Janet Foerster, mother of 15-month-old Evelyn, is trying to introduce her daughter to healthy habits early in life. She keeps many fresh veggies in the house and promotes all kinds of healthy foods, some of which she doesn’t herself eat.
“We have a nutritionist that we are in contact with and discuss (Evelyn’s) weight and the food she eats and the amount of food she eats,” Foerster said.
“I also have a Canada’s Food Guide posted to my fridge for one- to-three-year-olds that guides us into appropriate serving sizes and selection for food.”
In September, the Registered Nurses Association of Ontario launched a print and online resource to assist nurses in promoting healthy eating and more physical activity for children and youths.
Extra weight, extra worry
The guideline has 17 recommendations for nurses, focusing on healthy behaviours rather than weight, emphasizing fruits and vegetables in place of calorie-filled snacks and recommending at least 90 minutes of activity each day.
According to a 2001 report by the Public Health Agency of Canada, between 1981 and 1986, the percentage of obese children between seven and 13 tripled.
As well as causing other health problems, the extra weight increases their risk of developing type-two diabetes as children, a disease more commonly known as ‘adult-onset diabetes’.
Catherine Ivanyshyn, a certified nutrition practitioner, believes that parents should start promoting healthy behaviour early in their child’s life. She recommends parents begin their healthy lifestyle at pregnancy and continue eating responsibly from that time onward.
“You are a parent and (your children) depend on you for health, safety and learning until they can make appropriate choices for themselves,” Ivanyshyn said.
Ivanyshyn also stresses the importance of exercise to keep children healthy. Whether they are in the playground with their friends or going out in the yard, it’s important that children do not develop sedentary habits such as watching too much television or playing videogames for hours.
‘Nutrition and fitness work hand in hand’

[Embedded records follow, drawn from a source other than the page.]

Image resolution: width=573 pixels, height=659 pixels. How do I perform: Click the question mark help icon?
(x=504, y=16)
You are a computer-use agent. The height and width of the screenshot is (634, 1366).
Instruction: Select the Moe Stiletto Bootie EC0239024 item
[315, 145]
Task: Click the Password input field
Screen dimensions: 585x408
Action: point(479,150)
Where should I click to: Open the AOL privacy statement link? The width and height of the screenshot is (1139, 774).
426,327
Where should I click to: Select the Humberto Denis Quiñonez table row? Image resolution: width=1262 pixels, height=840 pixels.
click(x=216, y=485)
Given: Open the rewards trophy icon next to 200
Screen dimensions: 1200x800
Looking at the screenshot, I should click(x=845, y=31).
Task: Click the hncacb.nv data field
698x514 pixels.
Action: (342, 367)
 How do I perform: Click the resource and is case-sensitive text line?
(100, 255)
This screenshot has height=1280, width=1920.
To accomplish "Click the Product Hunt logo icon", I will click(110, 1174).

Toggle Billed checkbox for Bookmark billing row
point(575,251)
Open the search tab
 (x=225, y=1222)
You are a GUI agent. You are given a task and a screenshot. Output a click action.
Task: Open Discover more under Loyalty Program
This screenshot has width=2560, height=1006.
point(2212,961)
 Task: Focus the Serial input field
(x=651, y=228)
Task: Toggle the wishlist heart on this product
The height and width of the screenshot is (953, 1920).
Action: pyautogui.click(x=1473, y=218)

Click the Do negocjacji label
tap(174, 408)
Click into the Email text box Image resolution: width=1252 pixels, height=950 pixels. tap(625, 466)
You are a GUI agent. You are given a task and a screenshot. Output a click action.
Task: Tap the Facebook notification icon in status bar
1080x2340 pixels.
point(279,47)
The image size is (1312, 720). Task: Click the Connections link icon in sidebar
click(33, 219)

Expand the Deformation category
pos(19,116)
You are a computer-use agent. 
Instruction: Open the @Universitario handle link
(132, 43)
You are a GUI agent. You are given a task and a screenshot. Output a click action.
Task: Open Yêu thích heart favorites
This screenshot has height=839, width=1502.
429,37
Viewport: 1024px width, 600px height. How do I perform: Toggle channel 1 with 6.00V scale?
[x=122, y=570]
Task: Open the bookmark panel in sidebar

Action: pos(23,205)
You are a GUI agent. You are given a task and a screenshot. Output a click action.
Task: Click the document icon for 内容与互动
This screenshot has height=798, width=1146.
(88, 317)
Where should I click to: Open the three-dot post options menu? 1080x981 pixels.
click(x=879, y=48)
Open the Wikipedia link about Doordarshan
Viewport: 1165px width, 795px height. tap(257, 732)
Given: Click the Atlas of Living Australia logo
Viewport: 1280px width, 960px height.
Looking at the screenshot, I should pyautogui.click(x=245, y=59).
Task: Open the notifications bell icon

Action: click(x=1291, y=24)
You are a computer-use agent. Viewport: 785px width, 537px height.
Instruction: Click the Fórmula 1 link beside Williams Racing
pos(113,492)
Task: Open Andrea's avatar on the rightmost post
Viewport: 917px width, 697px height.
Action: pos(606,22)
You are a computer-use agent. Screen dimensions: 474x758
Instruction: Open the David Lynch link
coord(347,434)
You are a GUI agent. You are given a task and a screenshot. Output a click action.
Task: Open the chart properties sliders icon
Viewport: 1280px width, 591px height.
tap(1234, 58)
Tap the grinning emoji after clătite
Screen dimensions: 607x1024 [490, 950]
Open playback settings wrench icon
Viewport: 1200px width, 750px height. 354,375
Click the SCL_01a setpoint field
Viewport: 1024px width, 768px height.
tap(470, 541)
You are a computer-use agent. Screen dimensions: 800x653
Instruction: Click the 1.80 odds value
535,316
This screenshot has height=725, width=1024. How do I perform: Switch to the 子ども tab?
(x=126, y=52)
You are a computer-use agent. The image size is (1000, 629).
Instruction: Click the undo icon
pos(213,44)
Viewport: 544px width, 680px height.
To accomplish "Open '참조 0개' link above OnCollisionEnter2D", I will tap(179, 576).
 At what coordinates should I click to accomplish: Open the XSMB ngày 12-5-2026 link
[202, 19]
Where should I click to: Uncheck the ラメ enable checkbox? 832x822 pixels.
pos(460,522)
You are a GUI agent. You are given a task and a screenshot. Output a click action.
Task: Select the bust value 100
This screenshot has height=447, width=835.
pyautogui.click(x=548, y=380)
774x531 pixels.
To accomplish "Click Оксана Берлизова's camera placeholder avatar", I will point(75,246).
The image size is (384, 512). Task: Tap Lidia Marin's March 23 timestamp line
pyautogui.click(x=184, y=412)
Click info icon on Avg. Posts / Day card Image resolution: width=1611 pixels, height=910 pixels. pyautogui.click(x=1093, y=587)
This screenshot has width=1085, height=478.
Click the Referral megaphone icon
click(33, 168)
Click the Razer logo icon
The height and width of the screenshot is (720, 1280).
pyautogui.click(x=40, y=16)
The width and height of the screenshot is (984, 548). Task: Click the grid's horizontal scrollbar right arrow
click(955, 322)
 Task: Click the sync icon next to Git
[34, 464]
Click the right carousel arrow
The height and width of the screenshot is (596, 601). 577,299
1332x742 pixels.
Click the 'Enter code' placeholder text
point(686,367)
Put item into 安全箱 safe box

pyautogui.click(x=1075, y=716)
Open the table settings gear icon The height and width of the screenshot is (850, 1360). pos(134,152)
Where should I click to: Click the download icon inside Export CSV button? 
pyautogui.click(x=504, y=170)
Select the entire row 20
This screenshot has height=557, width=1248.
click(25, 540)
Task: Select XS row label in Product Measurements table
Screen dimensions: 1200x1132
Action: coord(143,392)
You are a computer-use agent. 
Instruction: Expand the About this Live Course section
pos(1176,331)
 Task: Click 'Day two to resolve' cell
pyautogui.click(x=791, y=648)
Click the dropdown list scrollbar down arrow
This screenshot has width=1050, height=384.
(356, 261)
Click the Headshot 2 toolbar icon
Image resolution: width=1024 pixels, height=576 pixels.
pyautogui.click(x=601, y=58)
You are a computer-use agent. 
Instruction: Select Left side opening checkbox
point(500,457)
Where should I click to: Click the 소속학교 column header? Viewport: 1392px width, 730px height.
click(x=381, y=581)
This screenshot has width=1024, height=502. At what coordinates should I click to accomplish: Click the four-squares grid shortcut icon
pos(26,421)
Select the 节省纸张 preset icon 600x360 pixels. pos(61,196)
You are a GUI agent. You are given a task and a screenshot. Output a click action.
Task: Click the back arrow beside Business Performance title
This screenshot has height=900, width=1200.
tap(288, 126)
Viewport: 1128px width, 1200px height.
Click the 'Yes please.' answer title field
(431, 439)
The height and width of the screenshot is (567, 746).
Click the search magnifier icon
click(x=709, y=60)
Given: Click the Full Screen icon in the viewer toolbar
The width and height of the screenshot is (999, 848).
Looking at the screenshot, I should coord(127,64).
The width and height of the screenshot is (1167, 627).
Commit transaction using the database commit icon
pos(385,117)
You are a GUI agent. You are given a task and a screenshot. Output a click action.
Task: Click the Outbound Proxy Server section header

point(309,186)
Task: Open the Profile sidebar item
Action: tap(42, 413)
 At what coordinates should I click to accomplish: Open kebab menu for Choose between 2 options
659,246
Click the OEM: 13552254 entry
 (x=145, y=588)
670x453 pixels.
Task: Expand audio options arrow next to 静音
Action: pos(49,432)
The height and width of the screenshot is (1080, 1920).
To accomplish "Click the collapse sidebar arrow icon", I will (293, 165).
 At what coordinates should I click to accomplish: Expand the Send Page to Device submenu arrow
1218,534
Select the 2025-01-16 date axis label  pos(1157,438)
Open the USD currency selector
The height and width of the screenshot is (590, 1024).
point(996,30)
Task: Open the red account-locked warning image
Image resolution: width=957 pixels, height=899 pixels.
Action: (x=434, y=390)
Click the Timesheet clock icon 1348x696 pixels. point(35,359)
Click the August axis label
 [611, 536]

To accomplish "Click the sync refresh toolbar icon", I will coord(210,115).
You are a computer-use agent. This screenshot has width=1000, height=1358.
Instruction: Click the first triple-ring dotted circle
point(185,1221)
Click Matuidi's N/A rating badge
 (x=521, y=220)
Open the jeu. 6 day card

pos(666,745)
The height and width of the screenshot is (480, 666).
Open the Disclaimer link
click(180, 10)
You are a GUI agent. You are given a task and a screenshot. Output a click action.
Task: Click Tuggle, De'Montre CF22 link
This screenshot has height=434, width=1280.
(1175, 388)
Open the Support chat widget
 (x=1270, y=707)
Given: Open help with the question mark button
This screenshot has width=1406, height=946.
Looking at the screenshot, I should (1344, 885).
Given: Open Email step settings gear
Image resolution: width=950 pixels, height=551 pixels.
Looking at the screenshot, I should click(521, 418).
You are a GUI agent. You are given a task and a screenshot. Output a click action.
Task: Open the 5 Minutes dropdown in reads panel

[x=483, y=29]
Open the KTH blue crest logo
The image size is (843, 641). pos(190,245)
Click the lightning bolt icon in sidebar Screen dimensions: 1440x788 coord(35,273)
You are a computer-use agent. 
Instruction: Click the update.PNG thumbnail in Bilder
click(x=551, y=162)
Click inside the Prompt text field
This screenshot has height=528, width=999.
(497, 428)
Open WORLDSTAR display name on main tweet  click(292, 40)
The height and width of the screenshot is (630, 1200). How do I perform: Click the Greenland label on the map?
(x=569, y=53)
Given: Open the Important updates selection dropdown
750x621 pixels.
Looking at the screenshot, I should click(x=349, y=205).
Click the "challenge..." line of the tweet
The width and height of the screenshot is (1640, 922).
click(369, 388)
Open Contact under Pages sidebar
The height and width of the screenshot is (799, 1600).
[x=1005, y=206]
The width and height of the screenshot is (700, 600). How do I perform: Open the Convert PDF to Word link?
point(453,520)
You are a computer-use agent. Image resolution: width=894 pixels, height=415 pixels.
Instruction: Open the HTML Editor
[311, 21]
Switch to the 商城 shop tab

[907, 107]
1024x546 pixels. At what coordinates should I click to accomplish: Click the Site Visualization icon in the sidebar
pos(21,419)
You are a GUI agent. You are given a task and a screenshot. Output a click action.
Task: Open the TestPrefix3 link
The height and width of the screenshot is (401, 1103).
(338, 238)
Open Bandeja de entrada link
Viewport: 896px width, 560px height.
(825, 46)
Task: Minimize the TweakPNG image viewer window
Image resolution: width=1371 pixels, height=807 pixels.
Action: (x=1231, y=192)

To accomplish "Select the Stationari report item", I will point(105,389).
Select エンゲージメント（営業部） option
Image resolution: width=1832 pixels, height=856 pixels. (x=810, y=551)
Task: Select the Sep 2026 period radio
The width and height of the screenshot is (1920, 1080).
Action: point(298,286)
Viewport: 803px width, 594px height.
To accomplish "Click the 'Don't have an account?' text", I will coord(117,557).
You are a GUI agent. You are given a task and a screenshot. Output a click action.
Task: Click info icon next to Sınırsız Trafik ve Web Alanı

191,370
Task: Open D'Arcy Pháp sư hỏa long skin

“There is no replacement for physical activity,” Ivanyshyn said. “Nutrition and fitness work hand in hand.”
Foerster promotes exercise in her home. They go for walks as a family, chase each other around the house and dance to the radio when cooking supper. Foerster realizes the importance of her and her husband being good role models for her daughter, something that Ivanyshyn agrees with.
“I think that it’s important for her to see her mom and dad getting out and exercising regularly,” Foerster said.
With experts and parents focusing more on the health of children they have a better chance to grow up strong and teach their own children the value of a healthy lifestyle.